Source extract:
— start —
The equilibration temperatures for websterite and Ol-orthopyroxenite were determined using two-pyroxenes (clinopyroxene-orthopyroxene) thermometry proposed by Wood and Banno [47]. Rim composition of the coexisting mineral pairs has been used for geothermometry calculation. We selected co-existing mineral phases for estimation of temperature. These co-magmatic mineral phases have a well-defined common boundary with no evidence of alteration and similar Mg#, which indicate that they have attained the equilibrium condition.
Two-pyroxene thermometry indicates equilibration temperature of 1136 °C for the websterite and 972–974 °C for Ol-orthopyroxenites (Table 6).

8. Petrogenetic and Geodynamic Considerations

8.1. Origin of Ol-Orthopyroxenite and Websterite

Several lines of evidence suggest that the Ol-orthopyroxenite and the websterite are results of melt-rock reaction. The occurrence of porphyroclasts of orthopyroxene and olivine with mantle affinities in the pyroxenites suggests mantle peridotite precursors. Their highly depleted nature in HFSE and the high Cr (and Ni in the websterite) contents strongly suggest a residual character for their precursors, which must have been affected by plastic asthenospheric deformation. Spinel with lobate boundaries is compatible with a dominant partial melting process, which is normally observed in such residual peridotites. A harzburgite precursor appears most probable for the Ol-orthopyroxenite whereas a residual lherzolite is more likely the precursor of the websterite, as inferred from the presence of abundant diopsidic porphyroclast relics. This evidence is compatible with the host rocks of the collected lithotypes. Microtextures, like interstitial orthopyroxene and clinopyroxene, as well as subhedral to euhedral Cr-spinels are commonly related to melt-rock reactions and refertilisation [48,49]. Such a formation of orthopyroxene and clinopyroxene neoblasts involves two possible reactions, which can describe the formation of the Ol-orthopyroxenite and the websterite, respectively:
forsterite + Si-rich melt → enstatite + Si-poorer melt
forsterite + melt 1 → enstatite + diopside + melt 2
The above reactions commonly involve the formation of an Al-rich phase, which, in the case of the Veria-Naousa pyroxenites, is spinel and have been described in Archean cratons [29,50] or subcontinental mantle regions such as the Lherz Mountains [51], Ronda [11,52,53] and Cabo Ortegal [45,54]. However, quite recently, it was documented that such reactions producing two pyroxenes after dissolution of olivine can also occur in abyssal pyroxenites [55]. Quantification of the melt/rock ratio is a complicated task that involves a number of parameters, such as changes in modal abundances and the trace element compositions of minerals and can be obtained with confidence if an adequate number of samples is available. In the limited samples available in the Veria-Naousa region, we can only provide qualitative estimations and we interpret that the rather rich in olivine Ol-orthopyroxenites indicate a moderate melt/rock ratio whereas the websterite with limited olivine suggest a higher melt/rock ratio, which is compatible with the much higher CaO/Al2O3 ratio in the websterite.
— end —
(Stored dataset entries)
— start —
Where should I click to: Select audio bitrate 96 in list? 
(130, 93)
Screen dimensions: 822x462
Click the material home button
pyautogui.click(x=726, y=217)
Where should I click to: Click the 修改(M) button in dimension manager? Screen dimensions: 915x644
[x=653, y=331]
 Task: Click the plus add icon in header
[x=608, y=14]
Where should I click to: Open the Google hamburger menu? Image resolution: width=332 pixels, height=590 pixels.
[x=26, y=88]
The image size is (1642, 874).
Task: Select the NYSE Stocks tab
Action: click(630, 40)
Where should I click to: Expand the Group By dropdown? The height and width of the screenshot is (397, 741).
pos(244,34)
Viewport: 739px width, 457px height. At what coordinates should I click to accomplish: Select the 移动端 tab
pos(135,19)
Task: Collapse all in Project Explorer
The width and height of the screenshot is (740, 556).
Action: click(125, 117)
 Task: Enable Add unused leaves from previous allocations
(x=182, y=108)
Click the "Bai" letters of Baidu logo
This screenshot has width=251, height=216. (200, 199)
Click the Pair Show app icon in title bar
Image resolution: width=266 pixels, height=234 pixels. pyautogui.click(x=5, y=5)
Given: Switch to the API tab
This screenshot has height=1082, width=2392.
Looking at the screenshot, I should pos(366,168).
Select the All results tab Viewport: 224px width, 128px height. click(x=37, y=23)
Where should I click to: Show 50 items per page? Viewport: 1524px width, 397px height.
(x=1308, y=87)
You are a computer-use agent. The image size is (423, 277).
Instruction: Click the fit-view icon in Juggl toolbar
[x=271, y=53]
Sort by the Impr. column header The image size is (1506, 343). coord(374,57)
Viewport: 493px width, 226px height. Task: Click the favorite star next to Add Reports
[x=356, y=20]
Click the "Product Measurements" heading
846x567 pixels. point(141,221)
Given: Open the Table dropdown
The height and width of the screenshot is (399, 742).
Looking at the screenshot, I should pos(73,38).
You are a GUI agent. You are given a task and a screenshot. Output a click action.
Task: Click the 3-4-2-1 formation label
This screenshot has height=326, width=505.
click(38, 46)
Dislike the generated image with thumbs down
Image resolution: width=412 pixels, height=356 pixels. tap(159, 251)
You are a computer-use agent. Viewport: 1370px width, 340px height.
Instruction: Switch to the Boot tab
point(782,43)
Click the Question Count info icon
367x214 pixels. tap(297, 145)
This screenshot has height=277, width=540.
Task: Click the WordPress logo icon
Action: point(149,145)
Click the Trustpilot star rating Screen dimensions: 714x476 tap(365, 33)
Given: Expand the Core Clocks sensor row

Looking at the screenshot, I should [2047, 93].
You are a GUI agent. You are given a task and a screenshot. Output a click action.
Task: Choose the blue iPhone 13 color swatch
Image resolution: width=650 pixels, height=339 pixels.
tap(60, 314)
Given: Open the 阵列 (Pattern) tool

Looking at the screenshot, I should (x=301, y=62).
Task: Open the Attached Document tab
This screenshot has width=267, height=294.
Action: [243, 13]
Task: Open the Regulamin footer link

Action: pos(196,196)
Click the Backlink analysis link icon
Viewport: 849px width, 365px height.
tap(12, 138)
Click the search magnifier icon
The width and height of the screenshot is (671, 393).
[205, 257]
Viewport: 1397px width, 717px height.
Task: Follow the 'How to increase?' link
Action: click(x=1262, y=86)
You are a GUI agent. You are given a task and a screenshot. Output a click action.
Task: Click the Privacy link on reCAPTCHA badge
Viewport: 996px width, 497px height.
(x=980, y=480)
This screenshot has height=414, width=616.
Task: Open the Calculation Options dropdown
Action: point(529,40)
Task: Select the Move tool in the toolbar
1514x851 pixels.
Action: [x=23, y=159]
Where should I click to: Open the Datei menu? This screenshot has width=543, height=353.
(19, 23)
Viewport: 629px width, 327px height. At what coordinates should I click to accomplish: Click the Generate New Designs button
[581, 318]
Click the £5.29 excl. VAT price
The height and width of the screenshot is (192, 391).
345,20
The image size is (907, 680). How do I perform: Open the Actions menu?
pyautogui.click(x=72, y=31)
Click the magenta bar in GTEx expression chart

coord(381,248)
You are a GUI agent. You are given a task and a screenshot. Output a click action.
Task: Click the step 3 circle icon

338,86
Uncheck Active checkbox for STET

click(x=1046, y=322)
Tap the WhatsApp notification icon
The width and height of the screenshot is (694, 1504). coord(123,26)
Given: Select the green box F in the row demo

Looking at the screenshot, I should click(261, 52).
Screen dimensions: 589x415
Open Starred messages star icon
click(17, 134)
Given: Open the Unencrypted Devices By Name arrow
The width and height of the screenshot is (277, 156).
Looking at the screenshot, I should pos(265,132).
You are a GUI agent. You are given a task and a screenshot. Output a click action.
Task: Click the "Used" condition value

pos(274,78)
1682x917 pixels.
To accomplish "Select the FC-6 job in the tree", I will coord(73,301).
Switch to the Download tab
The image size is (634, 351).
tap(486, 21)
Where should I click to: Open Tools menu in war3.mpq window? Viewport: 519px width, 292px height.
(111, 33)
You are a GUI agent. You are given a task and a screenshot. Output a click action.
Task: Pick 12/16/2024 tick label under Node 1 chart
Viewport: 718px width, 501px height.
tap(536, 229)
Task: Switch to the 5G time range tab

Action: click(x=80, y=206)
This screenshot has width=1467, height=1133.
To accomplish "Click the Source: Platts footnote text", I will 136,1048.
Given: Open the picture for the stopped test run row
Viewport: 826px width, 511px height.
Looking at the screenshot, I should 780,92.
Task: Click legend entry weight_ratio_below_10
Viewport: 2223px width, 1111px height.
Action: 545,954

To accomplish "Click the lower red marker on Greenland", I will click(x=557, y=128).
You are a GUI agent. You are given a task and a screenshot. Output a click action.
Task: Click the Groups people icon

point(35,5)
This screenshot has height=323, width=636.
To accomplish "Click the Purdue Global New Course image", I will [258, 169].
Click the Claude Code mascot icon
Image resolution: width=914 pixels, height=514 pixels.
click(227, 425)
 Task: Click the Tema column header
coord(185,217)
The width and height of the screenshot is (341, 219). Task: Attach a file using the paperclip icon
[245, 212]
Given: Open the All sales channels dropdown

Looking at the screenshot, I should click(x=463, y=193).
— end —
Aim: Extend the passage on the origin of the Veria-Naousa pyroxenites, picking up after its final sentence.

Answer for this exercise:
Reaction (1), which causes Si metasomatism, frequently occurs in the mantle wedge. Natural and experimental data reveal that Si-rich melts [56,57], or aqueous [58] or supercritical fluids [59] are released from the underlying subducted oceanic slab into the sub-arc region driving the dissolution of mantle olivine and the neoformation of pyroxenes and Al-phases in a range of pressures between 0.8 and 3.4 GPa [60,61,62,63,64,65,66,67,68]. Experimental results of Grant et al. [69] at 800 MPa suggest that neoblasts of orthopyroxene and clinopyroxene form at a relatively narrow temperature range of around 800 to 900 °C (with few exceptions up to 1100 °C). Topological conditions like the existence of veins and the SSZ geotectonic environment proposed below (see Section 8.2) render the conditions of the studied Veria-Naousa ophiolite comparable to those of Grant et al. [69] and hence, our geothermometric calculations for the Ol-orthopyroxenites are consistent with the calculated temperatures of these authors.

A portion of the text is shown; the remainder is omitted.